DIMENSI FILSAFAT ILMU ADMINISTRASI
Oleh:
M. SYAIFUDDIN
(ADMINISTRASI PUBLIK UIN SUNAN
GUNUNG DJATI ABNDUNG)
ONTOLOGI
ILMU ADMINISTRASI
A. Kajian Filsafat Administrasi
Filsafat
adalah berpikir secara matang dan mendalam terhadap segala sesuatu yang
berkaitan dengan kepercayaan atau objek tertentu sampai kepada inti persoalan
yang sesungguhnya. Filsafat dan pengetahuan adalah satu kesatuan yang tidak
mungkin dipisahkan, karena pengetahuaan menelaah keberadaan terhadap sesuatu,
sedangkan filsafat mempertanyakan keberadaan sesuatu itu. Filsafat administrasi
adalah proses berpikir secara metode, berstruktur dan mendalam terhadap hakikat
dan makna yang terkandung dalam materi ilmu administrasi. (Makmur, 2007: 39)

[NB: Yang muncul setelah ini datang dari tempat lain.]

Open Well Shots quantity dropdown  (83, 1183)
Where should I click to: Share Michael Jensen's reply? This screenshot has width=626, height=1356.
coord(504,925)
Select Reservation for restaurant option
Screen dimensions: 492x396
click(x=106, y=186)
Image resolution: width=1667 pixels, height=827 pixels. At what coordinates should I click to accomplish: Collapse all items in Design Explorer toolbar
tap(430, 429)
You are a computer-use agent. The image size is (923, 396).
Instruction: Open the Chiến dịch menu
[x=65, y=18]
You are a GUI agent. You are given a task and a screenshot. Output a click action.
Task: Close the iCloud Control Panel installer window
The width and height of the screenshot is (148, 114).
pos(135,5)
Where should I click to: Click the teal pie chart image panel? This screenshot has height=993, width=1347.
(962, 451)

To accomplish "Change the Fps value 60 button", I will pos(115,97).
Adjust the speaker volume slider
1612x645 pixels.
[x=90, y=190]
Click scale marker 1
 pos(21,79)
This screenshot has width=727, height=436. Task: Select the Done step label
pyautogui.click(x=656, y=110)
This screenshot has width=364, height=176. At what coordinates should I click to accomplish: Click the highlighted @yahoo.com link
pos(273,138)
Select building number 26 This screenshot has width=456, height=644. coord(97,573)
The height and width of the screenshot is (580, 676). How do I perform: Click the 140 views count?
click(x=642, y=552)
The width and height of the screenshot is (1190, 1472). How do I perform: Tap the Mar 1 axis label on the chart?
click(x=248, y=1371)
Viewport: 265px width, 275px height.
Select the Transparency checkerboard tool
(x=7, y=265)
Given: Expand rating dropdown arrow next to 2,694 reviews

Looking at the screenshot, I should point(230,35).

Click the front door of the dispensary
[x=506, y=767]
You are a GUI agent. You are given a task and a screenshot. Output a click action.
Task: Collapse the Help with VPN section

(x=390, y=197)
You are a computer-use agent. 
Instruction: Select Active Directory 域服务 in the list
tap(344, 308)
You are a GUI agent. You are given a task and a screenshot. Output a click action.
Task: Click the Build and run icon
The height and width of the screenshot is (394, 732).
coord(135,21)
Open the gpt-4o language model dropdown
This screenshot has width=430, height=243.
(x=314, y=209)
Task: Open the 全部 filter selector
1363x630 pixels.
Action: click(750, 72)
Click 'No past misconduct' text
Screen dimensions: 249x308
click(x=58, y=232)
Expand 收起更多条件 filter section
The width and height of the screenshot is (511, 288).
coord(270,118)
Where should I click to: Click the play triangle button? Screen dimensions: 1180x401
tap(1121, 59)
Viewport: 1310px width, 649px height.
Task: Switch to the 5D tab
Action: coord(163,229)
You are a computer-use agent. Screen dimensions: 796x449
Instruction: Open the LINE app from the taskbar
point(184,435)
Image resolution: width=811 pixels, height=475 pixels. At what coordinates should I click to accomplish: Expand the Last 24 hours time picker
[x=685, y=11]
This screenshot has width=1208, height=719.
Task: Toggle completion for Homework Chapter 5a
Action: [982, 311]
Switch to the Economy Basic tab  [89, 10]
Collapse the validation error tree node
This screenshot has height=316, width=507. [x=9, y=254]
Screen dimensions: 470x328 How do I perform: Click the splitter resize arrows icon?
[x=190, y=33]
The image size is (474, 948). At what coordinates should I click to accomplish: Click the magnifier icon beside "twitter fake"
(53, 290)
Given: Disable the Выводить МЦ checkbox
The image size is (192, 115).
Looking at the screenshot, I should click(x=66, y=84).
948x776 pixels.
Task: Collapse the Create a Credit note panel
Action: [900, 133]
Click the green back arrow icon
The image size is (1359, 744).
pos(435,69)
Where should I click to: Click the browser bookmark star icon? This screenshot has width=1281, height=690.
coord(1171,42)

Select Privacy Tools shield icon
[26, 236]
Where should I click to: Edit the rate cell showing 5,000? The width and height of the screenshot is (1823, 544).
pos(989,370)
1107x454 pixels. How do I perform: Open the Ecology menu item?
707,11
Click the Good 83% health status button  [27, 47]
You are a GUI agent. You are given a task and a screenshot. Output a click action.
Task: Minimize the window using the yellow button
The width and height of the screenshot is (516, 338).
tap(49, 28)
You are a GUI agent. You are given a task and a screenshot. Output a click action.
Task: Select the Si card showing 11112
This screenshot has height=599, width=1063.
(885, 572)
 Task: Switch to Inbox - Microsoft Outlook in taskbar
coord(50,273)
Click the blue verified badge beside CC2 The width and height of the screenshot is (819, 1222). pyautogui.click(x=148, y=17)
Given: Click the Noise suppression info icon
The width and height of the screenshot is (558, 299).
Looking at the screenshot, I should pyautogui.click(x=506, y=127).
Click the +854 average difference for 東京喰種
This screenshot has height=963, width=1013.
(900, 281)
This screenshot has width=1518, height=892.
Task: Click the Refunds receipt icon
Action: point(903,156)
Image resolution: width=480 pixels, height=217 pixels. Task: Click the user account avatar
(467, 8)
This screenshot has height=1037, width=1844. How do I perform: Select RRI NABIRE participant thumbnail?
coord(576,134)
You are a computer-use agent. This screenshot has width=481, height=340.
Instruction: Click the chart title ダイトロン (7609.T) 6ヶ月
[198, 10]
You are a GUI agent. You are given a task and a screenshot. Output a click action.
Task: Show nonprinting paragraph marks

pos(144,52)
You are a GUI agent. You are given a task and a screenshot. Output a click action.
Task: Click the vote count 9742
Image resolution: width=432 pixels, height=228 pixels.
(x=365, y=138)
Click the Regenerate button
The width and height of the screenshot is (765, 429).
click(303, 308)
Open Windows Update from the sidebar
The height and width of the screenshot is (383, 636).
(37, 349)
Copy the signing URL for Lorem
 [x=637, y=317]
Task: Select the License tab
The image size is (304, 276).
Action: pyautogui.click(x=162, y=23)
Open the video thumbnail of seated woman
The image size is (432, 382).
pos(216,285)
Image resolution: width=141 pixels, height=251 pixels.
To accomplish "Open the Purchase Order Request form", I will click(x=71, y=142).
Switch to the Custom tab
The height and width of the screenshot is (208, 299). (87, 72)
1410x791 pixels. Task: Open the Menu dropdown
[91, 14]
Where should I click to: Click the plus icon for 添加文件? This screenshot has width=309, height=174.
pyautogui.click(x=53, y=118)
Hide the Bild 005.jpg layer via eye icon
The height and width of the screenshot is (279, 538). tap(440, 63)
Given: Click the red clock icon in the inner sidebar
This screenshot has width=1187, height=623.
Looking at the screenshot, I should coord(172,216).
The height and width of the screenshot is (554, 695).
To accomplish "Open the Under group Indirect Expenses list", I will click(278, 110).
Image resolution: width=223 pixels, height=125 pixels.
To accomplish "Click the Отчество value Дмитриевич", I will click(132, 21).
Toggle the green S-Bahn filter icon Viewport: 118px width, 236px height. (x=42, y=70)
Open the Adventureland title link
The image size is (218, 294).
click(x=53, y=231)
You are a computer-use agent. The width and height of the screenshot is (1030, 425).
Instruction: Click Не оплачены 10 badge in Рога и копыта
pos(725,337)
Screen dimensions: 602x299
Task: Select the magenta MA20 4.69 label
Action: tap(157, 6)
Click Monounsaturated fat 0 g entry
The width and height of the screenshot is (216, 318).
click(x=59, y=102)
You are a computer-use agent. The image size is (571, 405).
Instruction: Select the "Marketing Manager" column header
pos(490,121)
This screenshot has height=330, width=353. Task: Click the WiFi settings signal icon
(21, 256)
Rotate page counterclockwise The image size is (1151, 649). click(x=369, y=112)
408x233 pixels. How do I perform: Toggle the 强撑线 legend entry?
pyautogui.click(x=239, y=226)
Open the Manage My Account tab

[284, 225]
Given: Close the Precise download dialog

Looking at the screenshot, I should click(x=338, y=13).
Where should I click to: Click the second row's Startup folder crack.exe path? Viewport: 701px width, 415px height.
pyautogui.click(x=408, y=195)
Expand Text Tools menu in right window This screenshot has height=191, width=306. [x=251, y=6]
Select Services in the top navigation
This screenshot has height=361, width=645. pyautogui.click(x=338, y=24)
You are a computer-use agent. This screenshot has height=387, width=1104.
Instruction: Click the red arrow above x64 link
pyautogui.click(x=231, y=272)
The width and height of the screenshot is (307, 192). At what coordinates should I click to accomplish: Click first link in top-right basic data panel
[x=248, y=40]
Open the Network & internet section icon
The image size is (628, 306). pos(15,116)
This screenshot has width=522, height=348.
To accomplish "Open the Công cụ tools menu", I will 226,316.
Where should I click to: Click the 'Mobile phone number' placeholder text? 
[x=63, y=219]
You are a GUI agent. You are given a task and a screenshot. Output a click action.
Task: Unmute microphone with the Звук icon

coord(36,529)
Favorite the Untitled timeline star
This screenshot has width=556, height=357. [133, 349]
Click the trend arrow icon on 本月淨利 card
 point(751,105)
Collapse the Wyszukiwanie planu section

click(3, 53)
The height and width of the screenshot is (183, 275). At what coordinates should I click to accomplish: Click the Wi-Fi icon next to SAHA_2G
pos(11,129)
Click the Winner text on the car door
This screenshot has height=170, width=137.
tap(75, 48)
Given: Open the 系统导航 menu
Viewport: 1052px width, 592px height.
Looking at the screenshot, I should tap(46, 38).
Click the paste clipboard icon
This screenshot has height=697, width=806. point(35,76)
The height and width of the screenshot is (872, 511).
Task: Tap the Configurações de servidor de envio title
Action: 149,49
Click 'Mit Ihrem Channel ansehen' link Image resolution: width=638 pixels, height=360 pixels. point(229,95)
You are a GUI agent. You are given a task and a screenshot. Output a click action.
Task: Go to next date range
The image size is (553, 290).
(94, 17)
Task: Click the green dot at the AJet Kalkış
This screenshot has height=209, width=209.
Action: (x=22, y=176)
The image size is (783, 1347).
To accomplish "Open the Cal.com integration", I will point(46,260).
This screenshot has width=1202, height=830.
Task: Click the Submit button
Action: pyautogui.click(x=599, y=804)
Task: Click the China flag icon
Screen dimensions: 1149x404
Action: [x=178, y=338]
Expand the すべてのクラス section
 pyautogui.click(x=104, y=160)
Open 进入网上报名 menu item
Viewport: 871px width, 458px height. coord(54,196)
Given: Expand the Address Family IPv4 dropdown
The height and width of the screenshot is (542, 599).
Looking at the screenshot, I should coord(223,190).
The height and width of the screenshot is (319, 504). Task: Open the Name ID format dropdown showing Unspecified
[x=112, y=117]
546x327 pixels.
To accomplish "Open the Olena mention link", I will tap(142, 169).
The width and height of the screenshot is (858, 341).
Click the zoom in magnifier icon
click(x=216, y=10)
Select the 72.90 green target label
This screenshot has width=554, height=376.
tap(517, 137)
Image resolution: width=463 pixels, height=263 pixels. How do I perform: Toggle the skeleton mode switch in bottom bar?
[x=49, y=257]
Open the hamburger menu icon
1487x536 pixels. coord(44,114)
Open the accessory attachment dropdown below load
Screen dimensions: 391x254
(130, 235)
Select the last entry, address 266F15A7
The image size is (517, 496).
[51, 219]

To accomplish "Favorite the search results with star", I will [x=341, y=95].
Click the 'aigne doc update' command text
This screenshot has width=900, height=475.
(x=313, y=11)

B. Konsep Ontologi Administrasi
Ontologi
merupakan kegiatan mendasar dari filsafat, baik secara subtansial maupun
ditinjau dari segi historinya. Sebaliknya pula, perkembangan ontologi
memperkuat keberadaan filsafat. Ontologi berasal dari kata Yunani, yang terdiri
atas dua suku kata, ontos artinya ada dan logos artinya ilmu. Jadi ontologi
adalah ilmu yamng mempelajari tentang yang ada. (Mukhtar Latif, 2014: 132)
Pemikiran
ontologi dalam ilmu administrasi tentunya diawali dari pembuktian atau
penyelidikan yang dilakukan secara sadar dan mendalam sampai kepada akar
permasalahan yang sesungguhnya dan dapat diperlakukan kapan dan dimana saja,
serta relative fundamental kandungan kebenarannnya. Ontologi ilmu administrasi
menarik kesimpulan menurut asal mula dan akar kata yang paling terdalam. (Makmur,
2007: 41)
C. Positivisme Administrasi
Aliran
positivisme dalam ilmu administrasi pada dasarnya berpangkal dari hati nurani
manusi yang memancarkan kebenaran. Pancaran kebenaran hati nurani ini diproses
dalam pemikiran dengan menghubungkan realita konkret maupun realita abstraksi
tentang fenomena atau nomena administrasi, yang selanjutnya dipersepsikan
melalui argumentasi.
Positivisme
dalam ontologi ilmu administrasi sasaran utamanya adalah mencari kebenaran dan
kebaikan. Tetapi tidak selamnya positivisme mendapat penjelasan secara maksimal
tentang kebenaran dan kebaikan itu. Kekurangan hanya terdapat dalam mengada
yang terbatas, kemudian merealisasikan diri dalam suatu proses aktivitas.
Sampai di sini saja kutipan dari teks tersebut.